Menurut Andri, minimnya diseminasi hasil KSTI justru memperlihatkan adanya persoalan dalam kepemimpinan akademik di sejumlah perguruan tinggi. Padahal, di tengah derasnya arus informasi dan polarisasi opini di ruang digital, kampus seharusnya menjadi institusi yang paling aktif menghadirkan penjelasan yang objektif, berbasis data, dan dapat dipertanggungjawabkan secara ilmiah.
“Ketika kampus memilih tidak menjelaskan berbagai kebijakan strategis negara yang telah dipaparkan secara langsung kepada para rektor, ruang publik akhirnya lebih banyak diisi oleh spekulasi, disinformasi, bahkan narasi yang tidak memiliki landasan akademik. Ini merupakan kondisi yang memprihatinkan,” ujarnya.
Andri menegaskan bahwa evaluasi terhadap para rektor tidak dimaksudkan untuk mengurangi kebebasan akademik. Justru sebaliknya, evaluasi diperlukan untuk memastikan bahwa kebebasan akademik berjalan seiring dengan tanggung jawab moral dan konstitusional perguruan tinggi dalam mencerdaskan kehidupan bangsa sebagaimana diamanatkan Pembukaan UUD 1945 serta UU No. 12 Tahun 2012 tentang Pendidikan Tinggi.
Ia juga mengingatkan bahwa para pendiri bangsa menempatkan perguruan tinggi sebagai benteng pemikiran dan penjaga kesadaran kebangsaan. Karena itu, menurutnya, akan menjadi ironi apabila kampus justru kehilangan perannya sebagai ruang yang menjelaskan arah pembangunan nasional kepada generasi muda.
“Para pendiri bangsa membangun universitas bukan hanya untuk menghasilkan lulusan, tetapi untuk melahirkan pemimpin intelektual yang mampu menjelaskan persoalan bangsa secara jernih dan objektif.

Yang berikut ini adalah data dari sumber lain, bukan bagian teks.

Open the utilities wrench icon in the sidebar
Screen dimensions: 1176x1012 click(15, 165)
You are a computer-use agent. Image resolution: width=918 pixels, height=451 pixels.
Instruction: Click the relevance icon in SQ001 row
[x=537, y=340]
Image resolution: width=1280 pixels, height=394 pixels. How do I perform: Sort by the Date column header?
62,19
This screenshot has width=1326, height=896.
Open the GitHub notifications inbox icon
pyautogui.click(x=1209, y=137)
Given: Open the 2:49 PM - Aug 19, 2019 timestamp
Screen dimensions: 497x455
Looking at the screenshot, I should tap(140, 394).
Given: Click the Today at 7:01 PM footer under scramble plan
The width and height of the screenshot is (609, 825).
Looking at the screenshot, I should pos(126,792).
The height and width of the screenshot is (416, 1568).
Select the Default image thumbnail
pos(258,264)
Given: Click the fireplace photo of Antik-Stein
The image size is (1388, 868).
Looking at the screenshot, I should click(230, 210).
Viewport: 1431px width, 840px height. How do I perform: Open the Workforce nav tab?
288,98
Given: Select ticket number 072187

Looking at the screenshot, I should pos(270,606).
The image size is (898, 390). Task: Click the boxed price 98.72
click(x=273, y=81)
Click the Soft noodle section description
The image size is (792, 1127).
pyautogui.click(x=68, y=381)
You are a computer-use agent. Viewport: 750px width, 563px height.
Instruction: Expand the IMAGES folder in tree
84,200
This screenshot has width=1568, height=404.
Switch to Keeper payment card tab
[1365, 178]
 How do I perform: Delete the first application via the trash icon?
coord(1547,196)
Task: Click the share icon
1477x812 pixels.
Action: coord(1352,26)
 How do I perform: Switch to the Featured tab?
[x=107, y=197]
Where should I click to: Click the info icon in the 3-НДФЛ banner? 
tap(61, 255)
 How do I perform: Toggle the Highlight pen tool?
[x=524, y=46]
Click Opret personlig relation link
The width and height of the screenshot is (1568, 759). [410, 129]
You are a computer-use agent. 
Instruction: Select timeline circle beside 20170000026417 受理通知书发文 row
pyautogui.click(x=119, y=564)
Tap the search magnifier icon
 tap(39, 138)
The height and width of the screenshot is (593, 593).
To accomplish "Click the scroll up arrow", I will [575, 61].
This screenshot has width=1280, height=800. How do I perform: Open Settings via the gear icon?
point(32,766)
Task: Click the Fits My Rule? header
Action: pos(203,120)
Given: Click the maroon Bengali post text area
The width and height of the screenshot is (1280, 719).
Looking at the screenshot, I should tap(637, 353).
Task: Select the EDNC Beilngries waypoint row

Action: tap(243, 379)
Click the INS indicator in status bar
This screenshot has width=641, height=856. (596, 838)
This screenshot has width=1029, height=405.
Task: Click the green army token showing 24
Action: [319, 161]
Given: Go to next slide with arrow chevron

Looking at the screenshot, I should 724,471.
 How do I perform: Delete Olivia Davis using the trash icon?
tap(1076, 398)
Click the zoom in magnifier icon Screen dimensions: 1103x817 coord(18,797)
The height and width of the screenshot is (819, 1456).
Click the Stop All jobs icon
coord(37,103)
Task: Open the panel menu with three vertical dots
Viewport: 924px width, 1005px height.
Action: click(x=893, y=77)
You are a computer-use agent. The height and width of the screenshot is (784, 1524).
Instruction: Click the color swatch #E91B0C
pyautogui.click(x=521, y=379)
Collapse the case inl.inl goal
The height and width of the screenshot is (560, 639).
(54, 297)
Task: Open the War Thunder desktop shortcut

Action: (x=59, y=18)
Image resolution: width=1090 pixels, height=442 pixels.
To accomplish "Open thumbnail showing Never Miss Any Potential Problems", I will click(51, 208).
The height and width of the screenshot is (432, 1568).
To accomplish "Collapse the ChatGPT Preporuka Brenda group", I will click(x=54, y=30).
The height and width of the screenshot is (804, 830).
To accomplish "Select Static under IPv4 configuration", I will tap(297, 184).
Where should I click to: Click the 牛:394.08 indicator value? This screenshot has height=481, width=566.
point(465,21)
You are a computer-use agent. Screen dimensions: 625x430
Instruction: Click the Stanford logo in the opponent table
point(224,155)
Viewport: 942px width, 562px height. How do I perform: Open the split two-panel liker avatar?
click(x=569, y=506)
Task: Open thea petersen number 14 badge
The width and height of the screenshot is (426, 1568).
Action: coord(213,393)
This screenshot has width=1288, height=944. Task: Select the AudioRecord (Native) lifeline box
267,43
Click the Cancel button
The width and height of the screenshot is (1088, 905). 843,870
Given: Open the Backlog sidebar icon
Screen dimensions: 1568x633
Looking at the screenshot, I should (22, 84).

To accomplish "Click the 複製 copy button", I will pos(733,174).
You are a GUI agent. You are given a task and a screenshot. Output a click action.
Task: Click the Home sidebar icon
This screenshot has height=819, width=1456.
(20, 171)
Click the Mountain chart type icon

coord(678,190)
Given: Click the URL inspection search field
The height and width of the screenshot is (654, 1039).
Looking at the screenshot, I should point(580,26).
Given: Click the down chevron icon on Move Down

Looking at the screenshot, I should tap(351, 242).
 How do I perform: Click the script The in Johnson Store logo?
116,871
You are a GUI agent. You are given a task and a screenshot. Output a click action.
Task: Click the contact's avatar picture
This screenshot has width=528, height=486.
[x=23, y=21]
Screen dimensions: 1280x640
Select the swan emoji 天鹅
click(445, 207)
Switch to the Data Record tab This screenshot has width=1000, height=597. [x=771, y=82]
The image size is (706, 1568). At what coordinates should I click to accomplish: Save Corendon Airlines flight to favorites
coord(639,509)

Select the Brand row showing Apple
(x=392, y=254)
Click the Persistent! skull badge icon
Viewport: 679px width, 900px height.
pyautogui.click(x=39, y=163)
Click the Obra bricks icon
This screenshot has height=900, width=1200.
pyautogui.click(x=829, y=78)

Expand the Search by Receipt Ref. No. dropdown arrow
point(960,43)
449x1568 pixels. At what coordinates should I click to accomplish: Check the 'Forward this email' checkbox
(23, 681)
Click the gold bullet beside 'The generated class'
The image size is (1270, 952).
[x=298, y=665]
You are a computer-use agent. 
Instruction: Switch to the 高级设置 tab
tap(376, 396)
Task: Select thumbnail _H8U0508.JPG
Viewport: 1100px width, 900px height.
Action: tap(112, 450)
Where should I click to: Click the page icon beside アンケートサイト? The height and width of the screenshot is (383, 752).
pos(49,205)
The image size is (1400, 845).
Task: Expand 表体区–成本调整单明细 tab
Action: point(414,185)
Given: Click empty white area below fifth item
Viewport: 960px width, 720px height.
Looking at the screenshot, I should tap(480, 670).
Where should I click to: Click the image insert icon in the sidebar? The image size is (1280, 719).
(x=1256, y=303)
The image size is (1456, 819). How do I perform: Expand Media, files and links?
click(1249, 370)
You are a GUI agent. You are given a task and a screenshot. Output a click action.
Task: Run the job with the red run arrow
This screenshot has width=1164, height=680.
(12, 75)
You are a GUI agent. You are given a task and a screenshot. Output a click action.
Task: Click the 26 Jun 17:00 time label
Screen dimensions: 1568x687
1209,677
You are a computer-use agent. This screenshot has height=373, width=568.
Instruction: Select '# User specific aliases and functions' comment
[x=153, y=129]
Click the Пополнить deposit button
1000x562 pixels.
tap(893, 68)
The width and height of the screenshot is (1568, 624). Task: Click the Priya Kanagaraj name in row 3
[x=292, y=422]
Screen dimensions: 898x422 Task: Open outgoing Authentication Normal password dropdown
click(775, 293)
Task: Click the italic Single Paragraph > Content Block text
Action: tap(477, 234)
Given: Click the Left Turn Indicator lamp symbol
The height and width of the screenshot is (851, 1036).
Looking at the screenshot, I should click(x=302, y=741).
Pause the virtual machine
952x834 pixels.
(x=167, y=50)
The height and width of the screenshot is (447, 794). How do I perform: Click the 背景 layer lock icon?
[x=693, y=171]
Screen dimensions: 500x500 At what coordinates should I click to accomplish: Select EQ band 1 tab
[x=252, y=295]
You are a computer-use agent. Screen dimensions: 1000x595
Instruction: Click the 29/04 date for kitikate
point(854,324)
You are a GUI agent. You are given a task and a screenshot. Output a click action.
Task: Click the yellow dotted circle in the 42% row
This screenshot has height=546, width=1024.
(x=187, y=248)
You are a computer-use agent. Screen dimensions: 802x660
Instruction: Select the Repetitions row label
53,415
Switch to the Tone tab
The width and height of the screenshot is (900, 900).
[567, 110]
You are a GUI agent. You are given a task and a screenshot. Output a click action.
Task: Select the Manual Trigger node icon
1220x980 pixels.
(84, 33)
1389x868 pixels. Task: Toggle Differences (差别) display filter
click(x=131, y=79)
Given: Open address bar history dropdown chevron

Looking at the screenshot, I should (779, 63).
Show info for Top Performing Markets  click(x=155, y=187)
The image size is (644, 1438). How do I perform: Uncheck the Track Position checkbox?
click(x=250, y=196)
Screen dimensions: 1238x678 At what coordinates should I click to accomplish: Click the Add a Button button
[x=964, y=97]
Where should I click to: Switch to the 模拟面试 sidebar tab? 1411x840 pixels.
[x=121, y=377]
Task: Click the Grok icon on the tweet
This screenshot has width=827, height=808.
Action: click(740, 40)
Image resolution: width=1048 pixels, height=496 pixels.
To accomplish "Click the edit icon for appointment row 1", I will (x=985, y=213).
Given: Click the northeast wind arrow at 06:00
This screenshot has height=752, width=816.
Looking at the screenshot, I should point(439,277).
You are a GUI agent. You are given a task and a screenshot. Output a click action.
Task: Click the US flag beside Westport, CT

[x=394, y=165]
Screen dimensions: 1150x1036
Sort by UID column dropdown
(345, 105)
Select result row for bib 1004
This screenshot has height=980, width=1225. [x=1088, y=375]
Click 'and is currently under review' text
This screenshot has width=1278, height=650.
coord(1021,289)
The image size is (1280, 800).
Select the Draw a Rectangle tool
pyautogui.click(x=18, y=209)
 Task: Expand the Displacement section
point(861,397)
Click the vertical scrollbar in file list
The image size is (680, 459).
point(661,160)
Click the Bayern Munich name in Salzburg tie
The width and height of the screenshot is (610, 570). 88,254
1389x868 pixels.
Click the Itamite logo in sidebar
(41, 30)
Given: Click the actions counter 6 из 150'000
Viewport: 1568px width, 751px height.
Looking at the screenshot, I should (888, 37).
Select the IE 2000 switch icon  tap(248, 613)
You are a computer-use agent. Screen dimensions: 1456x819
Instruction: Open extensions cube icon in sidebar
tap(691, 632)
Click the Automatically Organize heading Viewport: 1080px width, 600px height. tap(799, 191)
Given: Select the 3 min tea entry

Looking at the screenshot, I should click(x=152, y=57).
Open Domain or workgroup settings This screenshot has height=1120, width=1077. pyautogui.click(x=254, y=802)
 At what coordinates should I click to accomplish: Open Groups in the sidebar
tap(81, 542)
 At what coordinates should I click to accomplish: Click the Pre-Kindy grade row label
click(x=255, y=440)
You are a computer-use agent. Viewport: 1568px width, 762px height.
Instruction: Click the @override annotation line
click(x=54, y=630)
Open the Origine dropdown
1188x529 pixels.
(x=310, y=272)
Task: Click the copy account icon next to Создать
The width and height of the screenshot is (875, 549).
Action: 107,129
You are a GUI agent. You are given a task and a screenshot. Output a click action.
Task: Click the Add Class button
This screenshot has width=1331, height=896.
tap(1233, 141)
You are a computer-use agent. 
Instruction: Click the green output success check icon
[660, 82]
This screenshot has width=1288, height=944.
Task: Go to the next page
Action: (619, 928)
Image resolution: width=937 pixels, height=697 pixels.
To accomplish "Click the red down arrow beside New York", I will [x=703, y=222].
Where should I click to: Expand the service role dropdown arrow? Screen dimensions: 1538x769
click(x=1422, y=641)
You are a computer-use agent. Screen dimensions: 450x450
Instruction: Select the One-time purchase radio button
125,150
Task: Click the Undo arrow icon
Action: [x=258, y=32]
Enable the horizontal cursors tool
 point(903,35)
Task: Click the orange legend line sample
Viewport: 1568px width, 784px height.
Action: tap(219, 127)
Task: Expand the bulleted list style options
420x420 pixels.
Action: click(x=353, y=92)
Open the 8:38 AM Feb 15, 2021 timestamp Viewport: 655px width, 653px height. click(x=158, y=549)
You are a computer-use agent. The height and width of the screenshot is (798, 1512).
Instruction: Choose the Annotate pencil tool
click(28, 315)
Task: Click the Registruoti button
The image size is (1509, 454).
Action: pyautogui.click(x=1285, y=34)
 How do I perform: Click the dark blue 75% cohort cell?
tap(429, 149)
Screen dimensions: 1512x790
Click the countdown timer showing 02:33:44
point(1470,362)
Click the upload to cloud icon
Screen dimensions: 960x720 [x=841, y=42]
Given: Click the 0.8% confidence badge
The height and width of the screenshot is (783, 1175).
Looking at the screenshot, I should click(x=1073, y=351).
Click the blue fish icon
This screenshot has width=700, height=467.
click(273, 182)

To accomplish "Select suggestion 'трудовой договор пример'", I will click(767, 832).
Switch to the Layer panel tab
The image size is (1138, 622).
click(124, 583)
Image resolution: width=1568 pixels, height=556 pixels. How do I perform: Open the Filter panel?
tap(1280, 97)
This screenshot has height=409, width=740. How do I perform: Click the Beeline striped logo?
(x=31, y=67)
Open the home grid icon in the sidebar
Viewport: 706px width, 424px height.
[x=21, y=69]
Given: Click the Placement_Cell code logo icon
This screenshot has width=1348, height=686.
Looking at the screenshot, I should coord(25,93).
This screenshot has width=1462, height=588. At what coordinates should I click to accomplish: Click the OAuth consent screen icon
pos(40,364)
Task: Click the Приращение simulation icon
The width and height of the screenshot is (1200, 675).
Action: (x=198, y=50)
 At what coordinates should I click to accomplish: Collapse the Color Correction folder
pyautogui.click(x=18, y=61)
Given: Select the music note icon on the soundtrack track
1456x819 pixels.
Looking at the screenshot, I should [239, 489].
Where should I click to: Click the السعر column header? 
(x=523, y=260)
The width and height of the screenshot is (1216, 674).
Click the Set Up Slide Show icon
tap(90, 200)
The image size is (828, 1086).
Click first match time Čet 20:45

Jika setelah mengikuti forum strategis nasional para rektor tidak membawa pulang pengetahuan itu kepada kampus, maka manfaat forum tersebut menjadi sangat terbatas,” katanya.
Atas dasar itu, Andri mengusulkan agar keikutsertaan rektor dalam forum-forum strategis nasional tidak lagi diukur hanya dari tingkat partisipasi, melainkan juga dari dampak yang dihasilkan di lingkungan perguruan tinggi. Menurut dia, indikator tersebut dapat diwujudkan melalui penyelenggaraan kuliah umum, seminar, diskusi ilmiah, maupun publikasi akademik yang menyampaikan substansi hasil forum kepada sivitas akademika.
“Rektor adalah pemimpin akademik. Ukuran keberhasilannya bukan sekadar hadir dalam forum nasional, melainkan mampu mentransformasikan pengetahuan yang diperoleh menjadi energi intelektual di kampus. Jika fungsi itu tidak dijalankan, maka evaluasi merupakan langkah yang wajar sebagai bagian dari peningkatan tata kelola pendidikan tinggi,” tutup Andri.